We still feel the shakes and see the light filling the sky in the middle of the night… what the hell is going on in there? People say the remainder of the nuclear fuel that was not expelled in the first explosion is burning beneath the plant and large pockets are being triggered which are causing the explosions. If that’s the case, why does it keep happening and who’s behind it? Whatever the reason, it scares the hell out of me.

I’d be lying if I said all the rumors about the Zone were bad. I hear people are talking about looters of some sort known as “Stalkers”. I think there was an acronym for it… Scavenger, Trespasser, Adventurer, Loner, Killer, Explorer, Robber. Word has it they go into the Zone in search of loot, adventure, refuge, or a new life. I’ve heard that there are several places inhabited by these Stalkers, and that they have even formed factions that compete for valuable anomalous objects known as “artifacts”. I don’t know much about artifacts, but I do know that they’re highly sought after by scientists, mercenaries, and the government – and that they’re extremely valuable.

So, the reason for me writing this; like I said, I am now un-employed. I used to work at a small manufacturing plant nearby. Work was long and grueling, but I had little choice with a wife and son to support and few job options due to failing businesses in the area. Times are tough when entire towns are being abandoned and the Zone attracting international intention as the deadliest place on Earth. Nobody wants to go near the place, and anyone who does is shot on site by the Ukrainian military that guard the area. Failing business means pay cuts – it must have been a no-brainer to fire me for walking out on a shift to let some other guy try to make the money he needs to survive. I wish the poor soul luck; he’s going to need it.

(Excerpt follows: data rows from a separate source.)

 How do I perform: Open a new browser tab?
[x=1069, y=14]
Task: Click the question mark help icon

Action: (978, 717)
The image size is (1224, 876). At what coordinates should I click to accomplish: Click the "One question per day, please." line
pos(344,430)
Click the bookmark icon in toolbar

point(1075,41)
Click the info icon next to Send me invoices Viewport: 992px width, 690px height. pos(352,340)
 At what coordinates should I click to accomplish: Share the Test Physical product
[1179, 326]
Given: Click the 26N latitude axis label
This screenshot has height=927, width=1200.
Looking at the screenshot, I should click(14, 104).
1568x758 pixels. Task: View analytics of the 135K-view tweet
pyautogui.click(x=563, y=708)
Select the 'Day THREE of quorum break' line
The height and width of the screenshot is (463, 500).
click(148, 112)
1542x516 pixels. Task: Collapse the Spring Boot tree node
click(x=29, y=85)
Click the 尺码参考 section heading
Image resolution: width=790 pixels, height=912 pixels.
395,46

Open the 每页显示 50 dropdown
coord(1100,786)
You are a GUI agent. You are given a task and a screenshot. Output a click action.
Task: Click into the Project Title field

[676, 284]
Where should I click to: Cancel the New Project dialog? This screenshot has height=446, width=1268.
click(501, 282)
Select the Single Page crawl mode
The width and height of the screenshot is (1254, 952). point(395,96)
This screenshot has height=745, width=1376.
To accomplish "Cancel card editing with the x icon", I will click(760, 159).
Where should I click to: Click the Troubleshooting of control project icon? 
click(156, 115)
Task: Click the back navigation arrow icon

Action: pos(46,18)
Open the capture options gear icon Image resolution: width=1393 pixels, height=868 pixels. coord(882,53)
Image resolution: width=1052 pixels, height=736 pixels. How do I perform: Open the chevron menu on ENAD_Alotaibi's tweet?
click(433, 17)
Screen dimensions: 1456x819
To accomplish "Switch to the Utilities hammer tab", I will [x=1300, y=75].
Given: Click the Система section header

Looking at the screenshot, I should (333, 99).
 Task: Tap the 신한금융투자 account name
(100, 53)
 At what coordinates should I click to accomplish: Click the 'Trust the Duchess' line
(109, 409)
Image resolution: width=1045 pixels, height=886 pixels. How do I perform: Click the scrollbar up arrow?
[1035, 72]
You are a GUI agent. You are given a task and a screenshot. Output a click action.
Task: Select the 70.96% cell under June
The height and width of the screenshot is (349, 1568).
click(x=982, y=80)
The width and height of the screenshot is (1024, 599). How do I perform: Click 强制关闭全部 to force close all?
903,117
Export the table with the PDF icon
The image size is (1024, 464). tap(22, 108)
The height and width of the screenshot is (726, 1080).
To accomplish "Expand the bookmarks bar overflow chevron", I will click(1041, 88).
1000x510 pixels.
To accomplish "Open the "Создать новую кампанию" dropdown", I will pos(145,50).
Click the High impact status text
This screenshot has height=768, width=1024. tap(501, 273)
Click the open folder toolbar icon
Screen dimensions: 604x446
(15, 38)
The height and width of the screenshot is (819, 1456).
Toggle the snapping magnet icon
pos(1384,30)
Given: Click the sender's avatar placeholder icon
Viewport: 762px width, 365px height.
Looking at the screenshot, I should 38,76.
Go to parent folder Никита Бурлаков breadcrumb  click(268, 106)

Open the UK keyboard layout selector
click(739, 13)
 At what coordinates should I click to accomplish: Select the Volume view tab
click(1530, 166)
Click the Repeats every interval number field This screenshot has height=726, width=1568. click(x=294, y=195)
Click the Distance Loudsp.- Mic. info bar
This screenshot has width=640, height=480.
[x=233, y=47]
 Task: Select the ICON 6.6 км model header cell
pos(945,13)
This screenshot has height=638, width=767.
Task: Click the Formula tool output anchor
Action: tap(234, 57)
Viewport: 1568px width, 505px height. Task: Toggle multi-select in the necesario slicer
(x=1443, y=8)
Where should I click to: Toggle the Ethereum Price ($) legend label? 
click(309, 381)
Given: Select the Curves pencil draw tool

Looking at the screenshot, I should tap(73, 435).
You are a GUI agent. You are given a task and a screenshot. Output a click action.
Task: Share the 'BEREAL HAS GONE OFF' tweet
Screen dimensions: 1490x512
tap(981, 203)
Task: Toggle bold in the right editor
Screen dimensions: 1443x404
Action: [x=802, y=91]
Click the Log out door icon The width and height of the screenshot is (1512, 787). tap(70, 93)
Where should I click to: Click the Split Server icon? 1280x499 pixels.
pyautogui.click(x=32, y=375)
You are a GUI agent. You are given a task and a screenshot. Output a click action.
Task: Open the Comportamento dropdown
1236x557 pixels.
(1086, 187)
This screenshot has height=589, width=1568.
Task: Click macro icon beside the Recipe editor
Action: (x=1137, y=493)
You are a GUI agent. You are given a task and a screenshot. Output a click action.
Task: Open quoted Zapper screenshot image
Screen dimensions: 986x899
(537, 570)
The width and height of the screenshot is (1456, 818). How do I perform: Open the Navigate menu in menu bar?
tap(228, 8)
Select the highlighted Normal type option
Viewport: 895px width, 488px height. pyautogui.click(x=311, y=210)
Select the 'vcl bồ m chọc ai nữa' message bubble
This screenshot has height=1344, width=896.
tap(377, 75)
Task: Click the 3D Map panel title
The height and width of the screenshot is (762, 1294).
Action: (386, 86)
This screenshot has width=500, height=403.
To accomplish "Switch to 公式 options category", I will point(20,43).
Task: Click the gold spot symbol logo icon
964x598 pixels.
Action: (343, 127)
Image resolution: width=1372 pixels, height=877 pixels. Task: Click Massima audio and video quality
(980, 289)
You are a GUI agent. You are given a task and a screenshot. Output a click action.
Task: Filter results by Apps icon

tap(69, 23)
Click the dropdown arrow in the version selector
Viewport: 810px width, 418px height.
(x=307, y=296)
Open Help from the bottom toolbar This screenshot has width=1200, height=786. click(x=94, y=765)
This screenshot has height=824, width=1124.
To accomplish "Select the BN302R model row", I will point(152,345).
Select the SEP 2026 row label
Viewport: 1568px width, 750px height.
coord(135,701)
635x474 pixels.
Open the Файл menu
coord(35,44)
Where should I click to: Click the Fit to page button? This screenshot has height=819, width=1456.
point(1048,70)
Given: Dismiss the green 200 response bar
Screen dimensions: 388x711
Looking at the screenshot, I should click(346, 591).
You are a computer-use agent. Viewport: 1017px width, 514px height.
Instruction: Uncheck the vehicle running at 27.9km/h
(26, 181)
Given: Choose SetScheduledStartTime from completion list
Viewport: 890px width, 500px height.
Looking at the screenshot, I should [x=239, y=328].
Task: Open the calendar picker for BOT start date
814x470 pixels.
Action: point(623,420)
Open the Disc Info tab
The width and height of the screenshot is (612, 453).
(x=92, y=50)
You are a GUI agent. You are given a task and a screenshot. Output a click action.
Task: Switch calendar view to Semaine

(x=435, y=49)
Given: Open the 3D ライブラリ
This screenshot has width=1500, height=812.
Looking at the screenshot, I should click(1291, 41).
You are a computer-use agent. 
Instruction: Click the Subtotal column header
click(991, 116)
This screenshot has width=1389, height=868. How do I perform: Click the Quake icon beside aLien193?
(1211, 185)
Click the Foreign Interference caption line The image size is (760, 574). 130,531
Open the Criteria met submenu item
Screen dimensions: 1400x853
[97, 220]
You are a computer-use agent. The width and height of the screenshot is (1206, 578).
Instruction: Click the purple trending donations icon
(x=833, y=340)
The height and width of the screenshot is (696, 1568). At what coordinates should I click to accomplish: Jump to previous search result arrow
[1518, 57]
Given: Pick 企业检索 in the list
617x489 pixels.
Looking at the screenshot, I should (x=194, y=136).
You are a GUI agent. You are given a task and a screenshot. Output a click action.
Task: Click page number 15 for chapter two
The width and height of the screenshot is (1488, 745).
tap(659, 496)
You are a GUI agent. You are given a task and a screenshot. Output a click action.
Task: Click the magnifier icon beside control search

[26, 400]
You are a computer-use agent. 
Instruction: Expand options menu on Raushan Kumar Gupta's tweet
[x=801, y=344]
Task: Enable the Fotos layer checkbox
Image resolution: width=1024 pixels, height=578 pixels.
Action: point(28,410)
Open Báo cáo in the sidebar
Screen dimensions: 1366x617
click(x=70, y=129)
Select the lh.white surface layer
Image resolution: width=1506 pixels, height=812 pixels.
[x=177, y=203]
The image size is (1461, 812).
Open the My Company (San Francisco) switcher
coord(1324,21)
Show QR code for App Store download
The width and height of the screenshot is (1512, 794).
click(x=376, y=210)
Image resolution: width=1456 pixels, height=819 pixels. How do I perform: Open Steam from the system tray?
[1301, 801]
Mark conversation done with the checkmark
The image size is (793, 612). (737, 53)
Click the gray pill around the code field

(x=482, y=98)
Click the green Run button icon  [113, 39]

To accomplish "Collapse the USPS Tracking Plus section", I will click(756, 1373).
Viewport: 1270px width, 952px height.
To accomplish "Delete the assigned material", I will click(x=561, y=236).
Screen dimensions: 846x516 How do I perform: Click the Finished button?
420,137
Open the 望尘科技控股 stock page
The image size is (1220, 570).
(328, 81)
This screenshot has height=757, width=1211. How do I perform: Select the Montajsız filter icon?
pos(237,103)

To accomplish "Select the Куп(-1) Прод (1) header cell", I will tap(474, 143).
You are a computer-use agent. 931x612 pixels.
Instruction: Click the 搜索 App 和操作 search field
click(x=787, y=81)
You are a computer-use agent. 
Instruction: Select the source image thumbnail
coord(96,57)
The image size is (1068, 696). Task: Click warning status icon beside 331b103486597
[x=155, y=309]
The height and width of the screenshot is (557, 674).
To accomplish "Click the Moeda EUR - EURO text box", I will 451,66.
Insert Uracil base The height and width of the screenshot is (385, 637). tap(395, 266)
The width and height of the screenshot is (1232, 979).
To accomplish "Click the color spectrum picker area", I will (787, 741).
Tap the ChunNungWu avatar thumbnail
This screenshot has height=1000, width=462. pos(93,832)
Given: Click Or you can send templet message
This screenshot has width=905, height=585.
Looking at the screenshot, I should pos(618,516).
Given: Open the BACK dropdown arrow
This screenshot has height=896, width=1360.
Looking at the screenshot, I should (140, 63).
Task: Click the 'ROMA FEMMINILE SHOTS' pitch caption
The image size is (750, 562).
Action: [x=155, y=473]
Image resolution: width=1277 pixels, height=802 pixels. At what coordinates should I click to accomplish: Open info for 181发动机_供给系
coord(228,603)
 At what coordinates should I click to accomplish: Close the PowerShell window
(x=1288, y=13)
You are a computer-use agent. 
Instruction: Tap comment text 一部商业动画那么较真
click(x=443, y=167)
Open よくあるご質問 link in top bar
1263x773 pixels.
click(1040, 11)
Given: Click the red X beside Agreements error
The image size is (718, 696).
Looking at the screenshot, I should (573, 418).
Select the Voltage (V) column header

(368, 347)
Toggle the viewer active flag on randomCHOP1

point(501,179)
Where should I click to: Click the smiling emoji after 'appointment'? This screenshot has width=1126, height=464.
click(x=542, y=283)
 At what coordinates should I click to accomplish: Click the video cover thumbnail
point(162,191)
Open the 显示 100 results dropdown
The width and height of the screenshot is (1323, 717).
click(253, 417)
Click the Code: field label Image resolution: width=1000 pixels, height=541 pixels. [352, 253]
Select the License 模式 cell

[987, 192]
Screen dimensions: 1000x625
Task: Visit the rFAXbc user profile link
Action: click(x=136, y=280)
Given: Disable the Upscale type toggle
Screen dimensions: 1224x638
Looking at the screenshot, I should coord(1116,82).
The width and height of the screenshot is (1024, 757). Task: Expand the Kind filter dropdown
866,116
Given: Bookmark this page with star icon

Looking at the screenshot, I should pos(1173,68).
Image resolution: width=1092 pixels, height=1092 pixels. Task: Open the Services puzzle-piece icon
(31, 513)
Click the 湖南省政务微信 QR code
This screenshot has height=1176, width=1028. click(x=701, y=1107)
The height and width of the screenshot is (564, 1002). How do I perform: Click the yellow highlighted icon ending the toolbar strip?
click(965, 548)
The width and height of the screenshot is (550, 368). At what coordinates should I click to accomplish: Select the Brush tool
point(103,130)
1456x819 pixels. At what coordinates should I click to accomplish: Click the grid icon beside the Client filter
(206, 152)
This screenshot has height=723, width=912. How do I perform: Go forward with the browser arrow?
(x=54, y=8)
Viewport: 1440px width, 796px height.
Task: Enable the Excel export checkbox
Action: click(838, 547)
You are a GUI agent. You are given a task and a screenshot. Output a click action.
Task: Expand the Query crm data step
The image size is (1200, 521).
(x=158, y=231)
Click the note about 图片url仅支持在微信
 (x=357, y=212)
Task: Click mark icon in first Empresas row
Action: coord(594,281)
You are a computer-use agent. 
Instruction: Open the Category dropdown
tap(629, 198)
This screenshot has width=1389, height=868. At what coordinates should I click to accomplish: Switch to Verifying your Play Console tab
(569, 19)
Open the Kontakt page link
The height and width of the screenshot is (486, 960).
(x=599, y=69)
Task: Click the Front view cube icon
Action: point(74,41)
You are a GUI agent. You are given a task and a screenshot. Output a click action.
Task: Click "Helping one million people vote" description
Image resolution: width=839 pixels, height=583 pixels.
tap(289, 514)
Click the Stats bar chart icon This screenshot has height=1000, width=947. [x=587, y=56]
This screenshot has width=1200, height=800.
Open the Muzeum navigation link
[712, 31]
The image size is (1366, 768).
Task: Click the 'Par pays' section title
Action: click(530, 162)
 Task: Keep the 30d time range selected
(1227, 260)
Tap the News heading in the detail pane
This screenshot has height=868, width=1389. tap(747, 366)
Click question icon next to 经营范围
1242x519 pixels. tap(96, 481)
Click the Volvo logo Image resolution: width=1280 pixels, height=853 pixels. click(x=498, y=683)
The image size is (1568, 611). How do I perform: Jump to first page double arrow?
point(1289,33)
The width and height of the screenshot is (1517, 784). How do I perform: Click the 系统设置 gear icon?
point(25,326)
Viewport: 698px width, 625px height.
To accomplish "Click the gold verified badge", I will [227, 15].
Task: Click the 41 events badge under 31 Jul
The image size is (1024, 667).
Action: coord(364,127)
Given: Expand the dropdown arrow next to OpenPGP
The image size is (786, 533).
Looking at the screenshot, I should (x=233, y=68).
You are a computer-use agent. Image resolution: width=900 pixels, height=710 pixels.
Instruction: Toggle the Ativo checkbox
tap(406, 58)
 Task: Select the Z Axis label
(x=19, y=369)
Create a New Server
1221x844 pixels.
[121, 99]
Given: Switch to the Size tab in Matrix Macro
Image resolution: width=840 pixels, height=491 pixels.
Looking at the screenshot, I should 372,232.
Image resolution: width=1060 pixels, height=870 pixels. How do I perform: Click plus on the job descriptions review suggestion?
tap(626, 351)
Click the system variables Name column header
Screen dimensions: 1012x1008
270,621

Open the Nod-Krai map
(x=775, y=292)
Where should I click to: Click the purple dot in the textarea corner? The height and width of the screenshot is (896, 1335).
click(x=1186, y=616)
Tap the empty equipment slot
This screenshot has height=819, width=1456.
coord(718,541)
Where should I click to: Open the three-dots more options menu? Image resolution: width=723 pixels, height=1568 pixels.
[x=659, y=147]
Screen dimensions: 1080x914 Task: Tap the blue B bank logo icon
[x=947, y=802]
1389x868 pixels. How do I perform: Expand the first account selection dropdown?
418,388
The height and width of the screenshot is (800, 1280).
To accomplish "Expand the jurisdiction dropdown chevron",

I remember coming home that night to Emelia. One of our neighbors came to the factory when I was on break and told me our son wasn’t eating. I didn’t have the money to pay for the bus so I had to walk all the way across town to get home. My son meant everything to me – he was the one little beacon of hope I had in my dreary life. It was the longest walk of my life. When I finally got there she was awake and crying with her back to the door as I entered. I approached her to find out what was wrong and saw her holding our little boy close to her chest. When I came to her side, I noticed that he wasn’t breathing. That was the night that changed my life forever.

I remember his hopeful little eyes and those tiny grasping hands that would reach out for me whenever he was awake and grab my face. Something about the way he looked at me said that he had faith in me… even though I knew how much he was suffering ... and Emelia along with him. It was then that I realized that I’d never see those innocent little eyes looking back at me, believing in me and begging for something more than stale food. That was the day that what little hope I had left died along with my baby boy, and I vowed to make a better life for me and my wife and I.

It was at that moment that I decided to act. The Zone, ironically a place of abandonment and decay, became my last hope for prosperity. I hope to make a new life for myself, and do whatever it takes to provide for the tattered remains of my family. I owe it to my wife and son, wherever he may be now. But, most of all, I owe it to myself.

So here I am, sitting in this park deciding what to do next. The Zone is only a few kilometers to the north and I don’t have the courage to return home. It’s funny that I’d rather walk uncertainly into what is probably a deathtrap then back to my devastated wife. But something about that place calls to me, like it’s promising me a life of adventure and excitement away from the pain of this world. I don’t know what it is, but something in my gut tells me my future is there, and it’s rarely wrong. So here I go. I’ll make some final preparations and then make my way over the barricade and into the Zone. I’m unsure of what lies ahead of me, but I know it’ll far surpass the life I’m leaving behind.